Reaksi dan Penegasan Kuasa Hukum
Kuasa hukum Islah Bahrawi, Tegar Putuhena, menegaskan bahwa kehadiran kliennya tersebut sebagai bentuk kepatuhan sebagai warga negara yang taat hukum. Meskipun demikian, Tegar menilai pelaporan tersebut terkesan dipaksakan dan tidak sesuai dengan Pasal 246 KUHP yang mengatur tindak pidana menghasut.
“Konstruksi Pasal 246 KUHP menyatakan bahwa tindak pidana menghasut yang dilarang terdiri dari menghasut untuk melakukan tindak pidana atau menghasut untuk melakukan perlawanan terhadap penguasa dengan kekerasan. Pernyataan Cak Islah di forum Utan Kayu sama sekali tidak memenuhi unsur tersebut,” ujar Tegar Putuhena.
Pernyataan Islah Bahrawi
Sementara itu, Islah Bahrawi menjelaskan bahwa pernyataan yang disampaikannya dalam Komunitas Utan Kayu merupakan hasil dari keresahan masyarakat bawah yang merasa terintimidasi dan takut untuk menyuarakan kritik terhadap pemerintahan secara terbuka.

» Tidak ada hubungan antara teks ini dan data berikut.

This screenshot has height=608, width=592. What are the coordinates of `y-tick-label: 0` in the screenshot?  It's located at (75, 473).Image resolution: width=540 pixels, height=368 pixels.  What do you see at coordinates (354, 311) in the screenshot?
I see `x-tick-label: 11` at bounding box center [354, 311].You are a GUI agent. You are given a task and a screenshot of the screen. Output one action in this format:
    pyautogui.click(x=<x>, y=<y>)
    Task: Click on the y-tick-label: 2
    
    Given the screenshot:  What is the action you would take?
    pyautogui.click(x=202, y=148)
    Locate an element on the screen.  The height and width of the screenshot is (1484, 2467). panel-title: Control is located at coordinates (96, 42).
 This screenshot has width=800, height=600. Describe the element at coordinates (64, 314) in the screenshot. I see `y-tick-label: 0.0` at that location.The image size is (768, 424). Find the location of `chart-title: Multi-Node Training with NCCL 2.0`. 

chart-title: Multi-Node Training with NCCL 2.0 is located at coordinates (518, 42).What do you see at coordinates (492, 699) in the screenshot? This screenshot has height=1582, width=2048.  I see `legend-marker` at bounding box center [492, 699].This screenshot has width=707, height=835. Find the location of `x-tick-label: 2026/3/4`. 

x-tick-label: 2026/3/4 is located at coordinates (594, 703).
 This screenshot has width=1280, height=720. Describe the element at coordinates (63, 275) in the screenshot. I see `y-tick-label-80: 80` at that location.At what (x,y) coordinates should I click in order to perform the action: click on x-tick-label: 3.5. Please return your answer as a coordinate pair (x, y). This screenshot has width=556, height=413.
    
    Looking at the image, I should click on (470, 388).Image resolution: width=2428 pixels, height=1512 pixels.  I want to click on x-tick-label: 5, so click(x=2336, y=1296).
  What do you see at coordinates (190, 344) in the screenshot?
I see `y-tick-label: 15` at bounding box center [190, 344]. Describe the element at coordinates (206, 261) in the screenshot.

“Apa yang saya ucapkan sebenarnya adalah suara yang selama ini tidak mampu disuarakan oleh orang-orang yang takut dan merasa terintimidasi. Tidak ada niat menghasut apa pun. Kami hanya ingin menyambungkan lidah orang-orang yang ketakutan, demi kecintaan kami kepada negara ini,” ungkap Islah.
Islah menyatakan bahwa proses hukum yang dihadapinya saat ini baru bersifat klarifikasi awal, dengan proses tanya jawab verbal dan belum ada dokumen pembuktian khusus yang diserahkan kepada tim penyidik.
Sebelumnya, Polda Metro Jaya mengonfirmasi adanya laporan polisi terhadap Saiful Mujani atas nama Robina Akbar dari Aliansi Masyarakat Jakarta Timur terkait Pasal 246 UU Nomor 1 Tahun 2023.
Pasal 246 UU tersebut mengatur tindak pidana penghasutan di muka umum, baik lisan maupun tulisan. Selain dilaporkan ke Polda Metro Jaya, Ketua Umum Presidium Kebangsaan 08 H Kurniawan juga berencana melaporkan Saiful Mujani dan Islah Bahrawi ke Bareskrim Polri terkait dugaan ajakan untuk menggulingkan pemerintah.